Fiodor Mena é presidente do Colégio de Engenheiros Ambientais do Equador e foi, até 6 de abril de 2023, Diretor Regional do Ministério do Ambiente, Água e Transição Ecológica. Segundo estudos do corpo colegiado, estima-se que o reflorestamento de um hectare da Amazônia intervencionado pela mineração custe US$ 57.467. Mena garante que, para evitar esses custos, as empresas preferem deixar os campos abandonados e que, sem um correto processo de reflorestamento, os solos ficam contaminados e o que cresce não serve nem para a agricultura.

Assim, como esse pampa solitário, Mena assegura que permanecem todas as antigas e esquecidas frentes de mineração que o Ministério do Ambiente, Água e Transição Ecológica reconheceu, em suas vistorias, que não tiveram um reflorestamento adequado. O Ministério iniciou sete ações administrativas contra a Terraearth Resources. Todas estão em processo inicial, porém a empresa continua operando.

Em 23 de setembro de 2022, Fiodor Mena, como Diretor Regional do Ambiente desde 10 de janeiro de 2022, foi uma espécie de mediador entre os representantes da Terraearth Resources, que pediam permissão para usar a água do rio Sinchuyacu em suas atividades, e os grupos sociais, que compareceram à audiência para solicitar para não emitirem mais nenhuma única licença para a Terraearth Resources, após estudos da Universidade IKIAM comprovarem que, devido às descargas diretas feitas no rio Chumbiyacu, este foi declarado morto em 2021.

**DADOS EXTRAÍDOS**
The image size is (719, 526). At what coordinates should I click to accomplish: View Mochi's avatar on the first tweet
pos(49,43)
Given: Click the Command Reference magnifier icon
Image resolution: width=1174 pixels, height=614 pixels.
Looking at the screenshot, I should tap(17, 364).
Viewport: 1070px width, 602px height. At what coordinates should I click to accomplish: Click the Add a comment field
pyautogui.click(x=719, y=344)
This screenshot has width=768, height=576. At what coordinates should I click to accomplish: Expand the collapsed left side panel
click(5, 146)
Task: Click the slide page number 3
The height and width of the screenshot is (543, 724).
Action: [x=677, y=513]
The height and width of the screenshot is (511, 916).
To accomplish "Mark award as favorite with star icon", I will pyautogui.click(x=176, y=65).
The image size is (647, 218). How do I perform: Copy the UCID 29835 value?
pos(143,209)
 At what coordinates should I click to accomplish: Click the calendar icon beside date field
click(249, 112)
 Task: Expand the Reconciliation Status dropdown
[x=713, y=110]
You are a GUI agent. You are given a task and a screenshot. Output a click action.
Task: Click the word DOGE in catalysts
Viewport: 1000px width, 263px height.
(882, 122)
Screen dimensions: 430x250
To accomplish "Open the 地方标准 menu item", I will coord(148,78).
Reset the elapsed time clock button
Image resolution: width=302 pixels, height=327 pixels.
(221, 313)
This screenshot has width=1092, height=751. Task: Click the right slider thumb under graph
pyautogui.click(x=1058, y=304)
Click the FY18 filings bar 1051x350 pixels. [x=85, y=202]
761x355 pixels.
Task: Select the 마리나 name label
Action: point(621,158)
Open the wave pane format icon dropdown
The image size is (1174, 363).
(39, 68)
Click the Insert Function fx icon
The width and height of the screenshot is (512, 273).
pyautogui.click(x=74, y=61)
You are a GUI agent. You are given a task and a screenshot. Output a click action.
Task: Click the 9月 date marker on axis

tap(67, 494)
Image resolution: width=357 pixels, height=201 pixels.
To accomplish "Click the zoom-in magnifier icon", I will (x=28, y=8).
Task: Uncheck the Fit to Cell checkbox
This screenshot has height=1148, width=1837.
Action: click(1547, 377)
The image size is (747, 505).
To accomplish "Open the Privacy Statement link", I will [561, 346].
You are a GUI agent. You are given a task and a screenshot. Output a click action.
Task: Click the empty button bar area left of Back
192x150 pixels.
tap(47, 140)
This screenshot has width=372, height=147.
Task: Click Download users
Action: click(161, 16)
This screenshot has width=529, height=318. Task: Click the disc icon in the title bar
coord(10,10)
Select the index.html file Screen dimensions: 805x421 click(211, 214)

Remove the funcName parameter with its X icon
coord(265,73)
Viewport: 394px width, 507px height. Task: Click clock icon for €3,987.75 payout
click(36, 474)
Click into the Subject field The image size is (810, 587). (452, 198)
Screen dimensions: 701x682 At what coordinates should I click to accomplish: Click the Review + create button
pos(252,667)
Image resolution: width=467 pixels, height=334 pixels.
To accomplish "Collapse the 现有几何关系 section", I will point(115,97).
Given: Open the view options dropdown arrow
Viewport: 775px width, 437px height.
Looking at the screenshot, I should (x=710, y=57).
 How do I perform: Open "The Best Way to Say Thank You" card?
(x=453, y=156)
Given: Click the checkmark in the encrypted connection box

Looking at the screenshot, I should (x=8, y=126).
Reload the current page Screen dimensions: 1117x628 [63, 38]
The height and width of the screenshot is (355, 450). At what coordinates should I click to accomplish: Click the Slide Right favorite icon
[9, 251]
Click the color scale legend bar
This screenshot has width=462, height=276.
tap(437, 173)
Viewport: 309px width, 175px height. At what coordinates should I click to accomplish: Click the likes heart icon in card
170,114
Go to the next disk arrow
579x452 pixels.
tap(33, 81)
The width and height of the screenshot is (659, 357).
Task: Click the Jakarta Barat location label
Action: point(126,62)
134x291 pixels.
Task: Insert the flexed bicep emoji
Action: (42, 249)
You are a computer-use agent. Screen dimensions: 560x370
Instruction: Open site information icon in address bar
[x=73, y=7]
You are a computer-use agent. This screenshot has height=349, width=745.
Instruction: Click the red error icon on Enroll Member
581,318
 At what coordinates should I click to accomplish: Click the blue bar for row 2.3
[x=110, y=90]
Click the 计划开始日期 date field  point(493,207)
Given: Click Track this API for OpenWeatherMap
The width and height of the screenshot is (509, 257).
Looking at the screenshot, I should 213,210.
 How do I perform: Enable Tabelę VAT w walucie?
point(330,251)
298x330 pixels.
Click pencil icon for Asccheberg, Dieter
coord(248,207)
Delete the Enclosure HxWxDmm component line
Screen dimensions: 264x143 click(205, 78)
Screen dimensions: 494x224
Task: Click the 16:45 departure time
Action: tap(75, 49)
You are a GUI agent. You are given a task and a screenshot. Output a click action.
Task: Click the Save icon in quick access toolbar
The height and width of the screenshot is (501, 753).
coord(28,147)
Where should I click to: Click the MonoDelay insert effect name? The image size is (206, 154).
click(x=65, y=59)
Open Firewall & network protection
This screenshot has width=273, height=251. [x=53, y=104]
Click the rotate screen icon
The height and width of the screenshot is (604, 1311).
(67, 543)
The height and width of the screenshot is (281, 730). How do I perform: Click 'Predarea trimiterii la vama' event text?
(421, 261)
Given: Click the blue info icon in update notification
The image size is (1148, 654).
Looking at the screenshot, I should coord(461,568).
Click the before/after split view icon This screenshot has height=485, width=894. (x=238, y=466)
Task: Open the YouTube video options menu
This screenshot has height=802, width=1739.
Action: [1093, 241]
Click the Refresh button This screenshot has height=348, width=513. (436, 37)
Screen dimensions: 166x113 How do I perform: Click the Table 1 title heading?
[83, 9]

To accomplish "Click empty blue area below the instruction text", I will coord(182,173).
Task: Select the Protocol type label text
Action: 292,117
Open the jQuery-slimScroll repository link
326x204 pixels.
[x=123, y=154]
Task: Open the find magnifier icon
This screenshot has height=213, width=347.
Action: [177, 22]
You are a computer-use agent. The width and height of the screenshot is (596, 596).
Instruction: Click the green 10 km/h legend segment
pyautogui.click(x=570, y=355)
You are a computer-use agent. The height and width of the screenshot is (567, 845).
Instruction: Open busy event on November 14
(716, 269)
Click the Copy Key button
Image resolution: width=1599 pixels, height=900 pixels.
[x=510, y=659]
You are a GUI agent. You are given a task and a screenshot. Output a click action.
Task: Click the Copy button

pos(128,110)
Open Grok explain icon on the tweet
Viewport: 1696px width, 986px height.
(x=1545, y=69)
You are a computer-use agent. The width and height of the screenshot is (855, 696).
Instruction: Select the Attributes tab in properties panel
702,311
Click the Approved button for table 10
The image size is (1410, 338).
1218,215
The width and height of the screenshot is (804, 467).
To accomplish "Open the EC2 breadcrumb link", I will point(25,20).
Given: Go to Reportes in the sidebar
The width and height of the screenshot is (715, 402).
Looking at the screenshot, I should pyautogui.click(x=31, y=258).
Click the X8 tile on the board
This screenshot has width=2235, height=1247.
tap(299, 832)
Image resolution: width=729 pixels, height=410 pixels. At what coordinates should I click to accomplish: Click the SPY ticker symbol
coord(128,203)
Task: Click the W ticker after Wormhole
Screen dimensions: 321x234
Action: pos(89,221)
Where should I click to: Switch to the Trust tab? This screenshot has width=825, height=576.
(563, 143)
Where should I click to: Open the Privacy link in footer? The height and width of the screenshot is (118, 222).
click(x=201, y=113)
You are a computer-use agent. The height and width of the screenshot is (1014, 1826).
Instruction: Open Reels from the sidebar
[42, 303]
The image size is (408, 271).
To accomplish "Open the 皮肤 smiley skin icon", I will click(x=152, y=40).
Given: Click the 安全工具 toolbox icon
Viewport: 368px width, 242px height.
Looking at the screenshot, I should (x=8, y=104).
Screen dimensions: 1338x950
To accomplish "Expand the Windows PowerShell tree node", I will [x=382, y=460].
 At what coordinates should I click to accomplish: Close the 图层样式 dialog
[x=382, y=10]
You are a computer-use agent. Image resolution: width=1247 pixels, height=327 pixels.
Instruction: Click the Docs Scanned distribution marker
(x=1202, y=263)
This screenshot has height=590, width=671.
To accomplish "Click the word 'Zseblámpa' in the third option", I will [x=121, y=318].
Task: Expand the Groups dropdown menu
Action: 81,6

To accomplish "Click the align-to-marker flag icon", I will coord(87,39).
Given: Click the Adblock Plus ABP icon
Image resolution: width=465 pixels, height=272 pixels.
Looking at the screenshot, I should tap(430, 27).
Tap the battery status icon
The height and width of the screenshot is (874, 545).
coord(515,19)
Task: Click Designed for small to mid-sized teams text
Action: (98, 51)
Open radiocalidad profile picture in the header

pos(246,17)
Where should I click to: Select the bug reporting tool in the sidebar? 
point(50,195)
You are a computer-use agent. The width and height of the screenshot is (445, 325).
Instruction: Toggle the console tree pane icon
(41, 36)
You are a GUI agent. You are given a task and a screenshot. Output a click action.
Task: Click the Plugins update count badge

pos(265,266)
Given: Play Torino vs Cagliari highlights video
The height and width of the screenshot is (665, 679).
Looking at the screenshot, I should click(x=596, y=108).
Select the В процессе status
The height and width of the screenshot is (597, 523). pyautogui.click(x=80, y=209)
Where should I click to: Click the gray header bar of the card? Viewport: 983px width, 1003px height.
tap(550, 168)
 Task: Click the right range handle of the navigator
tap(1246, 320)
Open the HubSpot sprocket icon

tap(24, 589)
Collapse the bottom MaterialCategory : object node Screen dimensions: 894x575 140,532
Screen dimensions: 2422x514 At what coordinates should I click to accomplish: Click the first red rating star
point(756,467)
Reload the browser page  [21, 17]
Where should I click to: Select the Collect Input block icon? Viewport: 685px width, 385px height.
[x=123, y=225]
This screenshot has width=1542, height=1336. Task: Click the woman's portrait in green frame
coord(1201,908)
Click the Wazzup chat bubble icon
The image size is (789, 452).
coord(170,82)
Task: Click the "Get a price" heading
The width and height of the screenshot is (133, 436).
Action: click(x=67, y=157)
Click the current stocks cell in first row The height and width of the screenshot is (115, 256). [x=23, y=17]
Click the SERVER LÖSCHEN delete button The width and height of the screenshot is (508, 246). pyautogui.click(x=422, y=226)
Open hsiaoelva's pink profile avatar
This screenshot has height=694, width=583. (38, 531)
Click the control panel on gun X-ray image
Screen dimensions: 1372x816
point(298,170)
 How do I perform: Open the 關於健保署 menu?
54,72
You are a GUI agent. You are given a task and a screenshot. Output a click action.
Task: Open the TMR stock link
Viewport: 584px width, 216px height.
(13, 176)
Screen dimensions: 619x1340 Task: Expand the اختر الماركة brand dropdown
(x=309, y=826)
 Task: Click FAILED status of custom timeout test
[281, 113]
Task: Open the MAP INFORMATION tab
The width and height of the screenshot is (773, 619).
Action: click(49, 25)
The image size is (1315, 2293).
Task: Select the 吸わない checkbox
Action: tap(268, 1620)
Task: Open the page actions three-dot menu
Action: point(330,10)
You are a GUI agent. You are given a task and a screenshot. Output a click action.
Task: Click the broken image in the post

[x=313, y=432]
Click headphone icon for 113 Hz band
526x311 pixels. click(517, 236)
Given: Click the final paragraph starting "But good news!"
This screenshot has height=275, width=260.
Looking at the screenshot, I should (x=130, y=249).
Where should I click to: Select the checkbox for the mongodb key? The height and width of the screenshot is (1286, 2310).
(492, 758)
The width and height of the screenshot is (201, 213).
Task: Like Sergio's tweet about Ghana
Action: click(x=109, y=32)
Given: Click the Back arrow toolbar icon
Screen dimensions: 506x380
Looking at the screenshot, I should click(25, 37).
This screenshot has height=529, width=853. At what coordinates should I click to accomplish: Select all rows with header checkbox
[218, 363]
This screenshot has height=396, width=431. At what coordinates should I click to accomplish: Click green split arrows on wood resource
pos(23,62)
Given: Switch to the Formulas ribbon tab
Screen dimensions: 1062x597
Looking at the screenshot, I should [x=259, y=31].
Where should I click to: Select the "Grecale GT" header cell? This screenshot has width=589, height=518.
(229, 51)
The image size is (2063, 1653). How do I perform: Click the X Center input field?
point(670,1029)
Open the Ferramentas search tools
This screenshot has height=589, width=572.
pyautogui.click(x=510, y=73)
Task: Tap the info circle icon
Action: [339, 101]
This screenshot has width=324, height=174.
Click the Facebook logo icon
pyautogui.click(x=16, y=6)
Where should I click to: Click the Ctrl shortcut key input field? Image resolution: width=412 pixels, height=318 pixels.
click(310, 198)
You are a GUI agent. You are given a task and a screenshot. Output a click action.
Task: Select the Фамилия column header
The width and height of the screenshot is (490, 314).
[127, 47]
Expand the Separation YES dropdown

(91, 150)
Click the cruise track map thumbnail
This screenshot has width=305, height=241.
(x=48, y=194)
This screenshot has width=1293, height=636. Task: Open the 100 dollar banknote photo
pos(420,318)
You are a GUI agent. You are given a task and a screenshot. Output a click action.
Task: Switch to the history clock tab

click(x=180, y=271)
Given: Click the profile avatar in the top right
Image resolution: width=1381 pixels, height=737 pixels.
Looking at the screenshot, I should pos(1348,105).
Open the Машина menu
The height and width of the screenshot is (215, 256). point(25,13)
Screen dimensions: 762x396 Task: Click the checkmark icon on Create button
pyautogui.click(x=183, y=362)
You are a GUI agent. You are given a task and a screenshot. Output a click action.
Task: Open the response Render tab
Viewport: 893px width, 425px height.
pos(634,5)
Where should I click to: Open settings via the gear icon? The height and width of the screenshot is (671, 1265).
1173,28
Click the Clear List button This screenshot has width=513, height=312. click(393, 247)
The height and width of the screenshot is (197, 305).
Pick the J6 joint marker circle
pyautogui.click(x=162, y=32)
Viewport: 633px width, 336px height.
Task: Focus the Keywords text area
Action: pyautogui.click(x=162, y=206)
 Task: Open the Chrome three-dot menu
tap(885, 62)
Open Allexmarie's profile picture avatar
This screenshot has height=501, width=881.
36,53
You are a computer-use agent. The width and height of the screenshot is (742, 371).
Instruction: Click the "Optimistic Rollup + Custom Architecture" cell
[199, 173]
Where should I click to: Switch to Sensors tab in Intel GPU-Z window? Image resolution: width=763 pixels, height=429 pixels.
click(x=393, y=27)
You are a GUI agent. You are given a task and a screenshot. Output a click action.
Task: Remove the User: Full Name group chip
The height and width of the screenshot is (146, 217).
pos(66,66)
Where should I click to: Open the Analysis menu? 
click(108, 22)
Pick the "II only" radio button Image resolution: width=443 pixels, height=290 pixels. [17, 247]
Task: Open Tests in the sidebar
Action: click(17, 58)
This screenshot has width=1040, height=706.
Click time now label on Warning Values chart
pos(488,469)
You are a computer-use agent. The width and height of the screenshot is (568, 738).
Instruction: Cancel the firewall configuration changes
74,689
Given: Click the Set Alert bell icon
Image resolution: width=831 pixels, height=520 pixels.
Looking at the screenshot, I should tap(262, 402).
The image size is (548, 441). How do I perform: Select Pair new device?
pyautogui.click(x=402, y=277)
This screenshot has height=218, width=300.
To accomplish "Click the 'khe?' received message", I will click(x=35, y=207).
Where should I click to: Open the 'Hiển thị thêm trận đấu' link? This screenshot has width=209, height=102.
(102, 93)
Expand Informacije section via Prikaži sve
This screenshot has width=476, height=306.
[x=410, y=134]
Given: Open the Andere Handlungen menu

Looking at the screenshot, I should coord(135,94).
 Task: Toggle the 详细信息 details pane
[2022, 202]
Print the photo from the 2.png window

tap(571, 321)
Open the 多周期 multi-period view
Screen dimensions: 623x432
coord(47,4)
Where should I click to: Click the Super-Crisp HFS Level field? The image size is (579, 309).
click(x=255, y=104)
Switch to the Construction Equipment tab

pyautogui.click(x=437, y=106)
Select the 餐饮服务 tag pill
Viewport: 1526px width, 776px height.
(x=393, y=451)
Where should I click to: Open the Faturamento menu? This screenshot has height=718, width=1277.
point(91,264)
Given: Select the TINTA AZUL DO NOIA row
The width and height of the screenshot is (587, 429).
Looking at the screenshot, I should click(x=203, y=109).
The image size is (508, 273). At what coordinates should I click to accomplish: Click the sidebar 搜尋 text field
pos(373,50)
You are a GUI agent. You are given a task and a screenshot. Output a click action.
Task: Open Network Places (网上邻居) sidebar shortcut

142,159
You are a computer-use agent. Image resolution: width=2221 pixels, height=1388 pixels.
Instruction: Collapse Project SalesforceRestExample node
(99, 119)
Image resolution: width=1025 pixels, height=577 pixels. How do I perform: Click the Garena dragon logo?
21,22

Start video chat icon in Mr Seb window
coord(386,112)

**TAREFA 1**
Segundo o trecho de origem, qual é o custo estimado do reflorestamento de um hectare da Amazônia afetado pela mineração?
**TAREFA 2**
Resuma o trecho de origem em duas frases.
**TAREFA 3**
Reescreva o trecho de origem desde "Fiodor Mena é" até "para a agricultura.", inclusive, substituindo "Diretor Regional" por "Diretor Provincial".

**RESPOSTA 1**
US$ 57.467.

**RESPOSTA 2**
Segundo Fiodor Mena, presidente do Colégio de Engenheiros Ambientais do Equador, reflorestar um hectare da Amazônia afetado pela mineração custa US$ 57.467, e por isso as empresas preferem abandonar os campos, deixando os solos contaminados. O Ministério do Ambiente, Água e Transição Ecológica iniciou sete ações administrativas contra a Terraearth Resources, que continua operando, e grupos sociais pediram em audiência que a empresa não recebesse mais licenças, depois que o rio Chumbiyacu foi declarado morto em 2021.

**RESPOSTA 3**
Fiodor Mena é presidente do Colégio de Engenheiros Ambientais do Equador e foi, até 6 de abril de 2023, Diretor Provincial do Ministério do Ambiente, Água e Transição Ecológica. Segundo estudos do corpo colegiado, estima-se que o reflorestamento de um hectare da Amazônia intervencionado pela mineração custe US$ 57.467. Mena garante que, para evitar esses custos, as empresas preferem deixar os campos abandonados e que, sem um correto processo de reflorestamento, os solos ficam contaminados e o que cresce não serve nem para a agricultura.